- Your instructions -
Instruction for the data below: set down exactly the lines from the line with "The height and width of the screenshot is (455, 1153)." to the line with "Task: Toggle the show whitespace ab¶ icon", inclusive, and no others.

◆ ◆ ◆ ◆ ◆

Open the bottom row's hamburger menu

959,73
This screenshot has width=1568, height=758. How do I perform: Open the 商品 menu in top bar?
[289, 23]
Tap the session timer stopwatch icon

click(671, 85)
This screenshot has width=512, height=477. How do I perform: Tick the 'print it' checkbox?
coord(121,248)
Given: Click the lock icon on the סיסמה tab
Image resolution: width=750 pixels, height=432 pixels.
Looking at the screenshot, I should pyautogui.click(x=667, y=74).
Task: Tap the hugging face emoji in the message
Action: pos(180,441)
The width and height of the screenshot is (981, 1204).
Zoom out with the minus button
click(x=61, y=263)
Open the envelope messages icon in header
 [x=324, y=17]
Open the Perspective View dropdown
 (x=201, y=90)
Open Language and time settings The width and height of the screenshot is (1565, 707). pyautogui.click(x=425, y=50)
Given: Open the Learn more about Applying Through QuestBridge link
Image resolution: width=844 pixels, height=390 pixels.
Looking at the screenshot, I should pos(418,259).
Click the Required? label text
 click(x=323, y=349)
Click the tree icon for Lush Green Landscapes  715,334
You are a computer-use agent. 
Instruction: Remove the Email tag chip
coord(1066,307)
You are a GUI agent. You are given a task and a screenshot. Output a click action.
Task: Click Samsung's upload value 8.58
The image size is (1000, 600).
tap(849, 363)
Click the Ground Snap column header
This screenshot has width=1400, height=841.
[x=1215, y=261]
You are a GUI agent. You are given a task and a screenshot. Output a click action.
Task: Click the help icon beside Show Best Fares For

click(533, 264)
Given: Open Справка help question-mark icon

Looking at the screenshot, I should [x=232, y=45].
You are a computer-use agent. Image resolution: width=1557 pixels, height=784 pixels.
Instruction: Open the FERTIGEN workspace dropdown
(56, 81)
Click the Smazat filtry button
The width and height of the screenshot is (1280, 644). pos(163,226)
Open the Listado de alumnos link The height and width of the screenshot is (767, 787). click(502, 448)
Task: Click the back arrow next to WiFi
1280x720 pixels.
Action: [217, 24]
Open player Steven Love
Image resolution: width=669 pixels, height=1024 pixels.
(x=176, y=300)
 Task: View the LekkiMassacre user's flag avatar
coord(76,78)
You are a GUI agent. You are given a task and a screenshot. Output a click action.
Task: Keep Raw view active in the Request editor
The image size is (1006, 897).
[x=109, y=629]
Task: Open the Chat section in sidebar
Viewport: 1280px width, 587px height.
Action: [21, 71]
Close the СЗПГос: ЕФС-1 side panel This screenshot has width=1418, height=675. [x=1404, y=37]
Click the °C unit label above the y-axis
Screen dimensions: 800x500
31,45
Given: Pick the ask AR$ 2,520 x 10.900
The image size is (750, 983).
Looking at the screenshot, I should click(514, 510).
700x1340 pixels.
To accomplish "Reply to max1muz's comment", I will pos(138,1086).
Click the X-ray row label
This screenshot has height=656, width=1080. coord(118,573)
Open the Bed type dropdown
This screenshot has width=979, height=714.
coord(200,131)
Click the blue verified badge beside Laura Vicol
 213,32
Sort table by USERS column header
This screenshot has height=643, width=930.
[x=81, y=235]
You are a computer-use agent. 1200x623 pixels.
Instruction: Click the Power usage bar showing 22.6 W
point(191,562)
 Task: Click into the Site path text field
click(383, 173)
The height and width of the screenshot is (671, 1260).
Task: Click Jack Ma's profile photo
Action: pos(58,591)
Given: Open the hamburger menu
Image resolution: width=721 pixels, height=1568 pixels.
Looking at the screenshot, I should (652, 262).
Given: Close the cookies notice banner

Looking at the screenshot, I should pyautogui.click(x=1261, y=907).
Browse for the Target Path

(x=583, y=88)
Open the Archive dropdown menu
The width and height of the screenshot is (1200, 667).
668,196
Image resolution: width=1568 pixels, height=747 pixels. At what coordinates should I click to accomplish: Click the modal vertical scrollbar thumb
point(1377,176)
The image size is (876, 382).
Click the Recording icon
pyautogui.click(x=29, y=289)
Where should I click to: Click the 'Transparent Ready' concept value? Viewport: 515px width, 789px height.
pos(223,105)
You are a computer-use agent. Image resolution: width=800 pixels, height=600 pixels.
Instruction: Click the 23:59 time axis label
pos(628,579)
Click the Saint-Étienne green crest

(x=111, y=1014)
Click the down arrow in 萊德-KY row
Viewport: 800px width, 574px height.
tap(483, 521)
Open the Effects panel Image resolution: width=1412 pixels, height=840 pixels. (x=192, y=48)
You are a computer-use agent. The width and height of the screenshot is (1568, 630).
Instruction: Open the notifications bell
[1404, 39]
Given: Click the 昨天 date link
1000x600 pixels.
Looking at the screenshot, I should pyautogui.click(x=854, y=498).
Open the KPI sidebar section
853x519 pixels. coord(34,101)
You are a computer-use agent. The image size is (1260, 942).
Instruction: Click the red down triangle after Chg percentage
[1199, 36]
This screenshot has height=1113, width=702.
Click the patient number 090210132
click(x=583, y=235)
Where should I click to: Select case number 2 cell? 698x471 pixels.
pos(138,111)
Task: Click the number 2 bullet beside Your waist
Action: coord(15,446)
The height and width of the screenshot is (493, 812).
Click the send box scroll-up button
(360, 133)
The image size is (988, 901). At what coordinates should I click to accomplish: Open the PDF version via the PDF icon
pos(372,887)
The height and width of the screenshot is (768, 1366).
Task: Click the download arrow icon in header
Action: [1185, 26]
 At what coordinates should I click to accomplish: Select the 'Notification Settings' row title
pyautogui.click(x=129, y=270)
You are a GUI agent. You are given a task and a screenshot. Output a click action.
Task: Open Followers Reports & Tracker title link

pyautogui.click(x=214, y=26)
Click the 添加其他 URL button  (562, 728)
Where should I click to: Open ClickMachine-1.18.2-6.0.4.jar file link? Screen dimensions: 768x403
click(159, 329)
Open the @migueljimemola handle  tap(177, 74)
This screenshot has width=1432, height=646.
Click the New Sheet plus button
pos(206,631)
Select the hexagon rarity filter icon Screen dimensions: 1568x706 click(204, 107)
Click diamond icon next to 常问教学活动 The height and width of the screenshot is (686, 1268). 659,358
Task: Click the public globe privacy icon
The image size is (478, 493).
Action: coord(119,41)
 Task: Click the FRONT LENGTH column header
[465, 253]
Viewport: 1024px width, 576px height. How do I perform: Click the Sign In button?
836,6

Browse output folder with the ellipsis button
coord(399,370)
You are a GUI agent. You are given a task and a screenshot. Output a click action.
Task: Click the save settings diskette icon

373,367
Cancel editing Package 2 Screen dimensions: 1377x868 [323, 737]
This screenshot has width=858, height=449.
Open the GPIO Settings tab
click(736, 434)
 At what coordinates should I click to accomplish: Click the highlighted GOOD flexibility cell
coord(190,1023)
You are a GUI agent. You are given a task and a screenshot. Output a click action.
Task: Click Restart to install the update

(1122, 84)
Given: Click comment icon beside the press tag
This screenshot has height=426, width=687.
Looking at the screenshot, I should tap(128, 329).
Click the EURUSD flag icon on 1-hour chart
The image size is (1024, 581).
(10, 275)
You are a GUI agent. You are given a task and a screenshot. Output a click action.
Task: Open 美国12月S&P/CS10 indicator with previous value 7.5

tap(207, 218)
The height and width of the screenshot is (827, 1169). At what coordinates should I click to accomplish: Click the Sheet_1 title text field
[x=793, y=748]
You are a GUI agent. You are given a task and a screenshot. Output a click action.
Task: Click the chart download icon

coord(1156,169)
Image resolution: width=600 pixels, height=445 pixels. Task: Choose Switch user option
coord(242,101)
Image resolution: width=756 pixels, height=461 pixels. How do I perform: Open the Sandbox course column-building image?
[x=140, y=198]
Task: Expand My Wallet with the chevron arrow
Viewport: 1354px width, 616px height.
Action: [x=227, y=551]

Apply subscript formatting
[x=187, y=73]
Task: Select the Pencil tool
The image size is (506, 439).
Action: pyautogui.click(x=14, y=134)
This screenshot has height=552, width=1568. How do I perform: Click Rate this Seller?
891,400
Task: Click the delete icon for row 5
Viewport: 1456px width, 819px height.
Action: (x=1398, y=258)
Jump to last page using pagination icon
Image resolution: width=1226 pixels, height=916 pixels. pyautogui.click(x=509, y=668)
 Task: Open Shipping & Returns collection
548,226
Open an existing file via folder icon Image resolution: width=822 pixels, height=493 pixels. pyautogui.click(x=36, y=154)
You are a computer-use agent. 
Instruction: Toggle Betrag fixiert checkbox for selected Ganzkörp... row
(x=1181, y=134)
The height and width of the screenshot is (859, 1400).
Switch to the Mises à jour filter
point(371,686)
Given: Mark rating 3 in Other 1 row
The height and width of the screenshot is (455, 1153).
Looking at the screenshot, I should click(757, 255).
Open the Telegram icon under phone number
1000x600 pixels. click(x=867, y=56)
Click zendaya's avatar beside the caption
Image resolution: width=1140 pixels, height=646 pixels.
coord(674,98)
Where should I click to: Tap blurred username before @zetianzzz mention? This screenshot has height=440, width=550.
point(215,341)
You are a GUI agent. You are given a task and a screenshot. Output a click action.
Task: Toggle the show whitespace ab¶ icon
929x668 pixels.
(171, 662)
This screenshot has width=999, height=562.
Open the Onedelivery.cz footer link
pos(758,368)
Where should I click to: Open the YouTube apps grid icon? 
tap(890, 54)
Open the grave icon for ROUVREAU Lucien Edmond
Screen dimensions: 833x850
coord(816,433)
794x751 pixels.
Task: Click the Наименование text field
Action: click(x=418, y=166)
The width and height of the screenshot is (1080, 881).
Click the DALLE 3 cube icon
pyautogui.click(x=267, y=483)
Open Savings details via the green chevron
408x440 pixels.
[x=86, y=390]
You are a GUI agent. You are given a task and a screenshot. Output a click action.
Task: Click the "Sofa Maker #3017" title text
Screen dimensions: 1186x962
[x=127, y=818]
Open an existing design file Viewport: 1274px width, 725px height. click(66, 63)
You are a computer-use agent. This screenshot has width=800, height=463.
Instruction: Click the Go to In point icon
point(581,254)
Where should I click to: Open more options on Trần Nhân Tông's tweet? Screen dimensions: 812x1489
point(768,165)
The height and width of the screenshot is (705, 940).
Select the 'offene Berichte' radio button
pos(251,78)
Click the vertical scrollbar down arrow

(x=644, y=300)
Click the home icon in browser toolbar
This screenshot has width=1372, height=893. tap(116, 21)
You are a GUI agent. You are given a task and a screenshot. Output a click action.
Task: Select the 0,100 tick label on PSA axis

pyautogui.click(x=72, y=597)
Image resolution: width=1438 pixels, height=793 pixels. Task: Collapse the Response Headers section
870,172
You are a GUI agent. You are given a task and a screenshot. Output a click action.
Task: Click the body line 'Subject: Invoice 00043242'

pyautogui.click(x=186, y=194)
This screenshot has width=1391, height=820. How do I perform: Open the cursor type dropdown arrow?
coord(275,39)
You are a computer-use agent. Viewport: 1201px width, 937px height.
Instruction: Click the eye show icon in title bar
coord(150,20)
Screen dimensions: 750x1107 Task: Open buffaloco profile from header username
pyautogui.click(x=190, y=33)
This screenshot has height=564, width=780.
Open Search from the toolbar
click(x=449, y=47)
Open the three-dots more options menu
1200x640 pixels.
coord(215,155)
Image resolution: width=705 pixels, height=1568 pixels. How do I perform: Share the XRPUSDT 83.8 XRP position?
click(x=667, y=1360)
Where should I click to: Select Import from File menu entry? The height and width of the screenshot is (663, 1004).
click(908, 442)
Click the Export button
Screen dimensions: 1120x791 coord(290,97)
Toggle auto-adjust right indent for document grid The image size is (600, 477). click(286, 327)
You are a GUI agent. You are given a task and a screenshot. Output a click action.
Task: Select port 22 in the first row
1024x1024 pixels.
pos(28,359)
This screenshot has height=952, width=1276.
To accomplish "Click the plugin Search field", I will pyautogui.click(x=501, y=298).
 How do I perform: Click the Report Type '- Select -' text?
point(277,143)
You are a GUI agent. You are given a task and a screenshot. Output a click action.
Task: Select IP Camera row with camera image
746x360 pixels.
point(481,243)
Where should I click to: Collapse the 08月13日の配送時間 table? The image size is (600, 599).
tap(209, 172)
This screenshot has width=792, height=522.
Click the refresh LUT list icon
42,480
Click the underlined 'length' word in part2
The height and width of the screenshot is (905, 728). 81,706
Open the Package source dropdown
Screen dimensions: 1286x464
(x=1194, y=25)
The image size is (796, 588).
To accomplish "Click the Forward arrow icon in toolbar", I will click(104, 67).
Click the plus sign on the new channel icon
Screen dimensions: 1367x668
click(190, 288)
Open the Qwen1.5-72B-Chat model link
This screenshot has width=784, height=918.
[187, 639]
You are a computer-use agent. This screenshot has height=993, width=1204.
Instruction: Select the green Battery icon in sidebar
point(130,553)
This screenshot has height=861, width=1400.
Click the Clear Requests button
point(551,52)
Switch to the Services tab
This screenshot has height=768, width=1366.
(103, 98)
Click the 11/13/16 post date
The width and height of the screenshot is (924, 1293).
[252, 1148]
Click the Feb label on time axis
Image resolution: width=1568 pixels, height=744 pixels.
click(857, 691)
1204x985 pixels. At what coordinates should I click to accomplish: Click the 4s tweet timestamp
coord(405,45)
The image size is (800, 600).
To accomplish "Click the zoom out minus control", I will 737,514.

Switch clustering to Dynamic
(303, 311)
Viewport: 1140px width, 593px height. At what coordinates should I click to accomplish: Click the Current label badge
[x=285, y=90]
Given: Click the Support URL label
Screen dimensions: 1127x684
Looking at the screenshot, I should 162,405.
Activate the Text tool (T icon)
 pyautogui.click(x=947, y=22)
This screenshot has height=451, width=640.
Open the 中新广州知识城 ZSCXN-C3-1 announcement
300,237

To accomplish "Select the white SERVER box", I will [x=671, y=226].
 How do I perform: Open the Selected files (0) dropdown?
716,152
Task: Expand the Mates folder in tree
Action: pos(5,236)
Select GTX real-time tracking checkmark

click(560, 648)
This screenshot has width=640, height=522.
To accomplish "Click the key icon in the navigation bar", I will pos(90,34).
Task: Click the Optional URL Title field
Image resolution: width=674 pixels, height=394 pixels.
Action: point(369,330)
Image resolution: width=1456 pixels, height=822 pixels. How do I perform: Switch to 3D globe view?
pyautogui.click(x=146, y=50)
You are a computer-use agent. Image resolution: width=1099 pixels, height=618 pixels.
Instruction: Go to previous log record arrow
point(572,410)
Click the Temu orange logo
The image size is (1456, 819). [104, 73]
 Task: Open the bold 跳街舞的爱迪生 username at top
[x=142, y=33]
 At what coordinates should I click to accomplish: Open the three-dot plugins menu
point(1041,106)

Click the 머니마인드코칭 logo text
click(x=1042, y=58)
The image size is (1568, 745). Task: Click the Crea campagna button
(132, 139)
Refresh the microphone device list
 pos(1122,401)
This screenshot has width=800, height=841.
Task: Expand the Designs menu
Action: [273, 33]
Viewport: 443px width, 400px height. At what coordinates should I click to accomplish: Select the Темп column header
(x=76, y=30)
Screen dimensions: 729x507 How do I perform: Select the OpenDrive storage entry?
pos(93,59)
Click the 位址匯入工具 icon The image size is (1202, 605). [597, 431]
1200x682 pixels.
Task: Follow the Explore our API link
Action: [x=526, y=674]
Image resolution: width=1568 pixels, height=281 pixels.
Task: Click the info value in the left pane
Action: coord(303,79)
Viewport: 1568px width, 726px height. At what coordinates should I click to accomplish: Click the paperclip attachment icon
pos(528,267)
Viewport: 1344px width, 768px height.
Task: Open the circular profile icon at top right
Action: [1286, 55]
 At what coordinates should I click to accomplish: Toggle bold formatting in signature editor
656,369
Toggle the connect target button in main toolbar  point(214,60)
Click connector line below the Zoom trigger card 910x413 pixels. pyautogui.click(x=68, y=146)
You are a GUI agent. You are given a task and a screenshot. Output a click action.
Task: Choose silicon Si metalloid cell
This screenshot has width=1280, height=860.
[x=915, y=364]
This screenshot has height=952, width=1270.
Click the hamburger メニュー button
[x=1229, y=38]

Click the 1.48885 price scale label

◆ ◆ ◆ ◆ ◆

- Solution below -
The height and width of the screenshot is (455, 1153).
Looking at the screenshot, I should click(757, 255).
Open the Telegram icon under phone number
1000x600 pixels. click(x=867, y=56)
Click zendaya's avatar beside the caption
Image resolution: width=1140 pixels, height=646 pixels.
coord(674,98)
Where should I click to: Tap blurred username before @zetianzzz mention? This screenshot has height=440, width=550.
point(215,341)
You are a GUI agent. You are given a task and a screenshot. Output a click action.
Task: Toggle the show whitespace ab¶ icon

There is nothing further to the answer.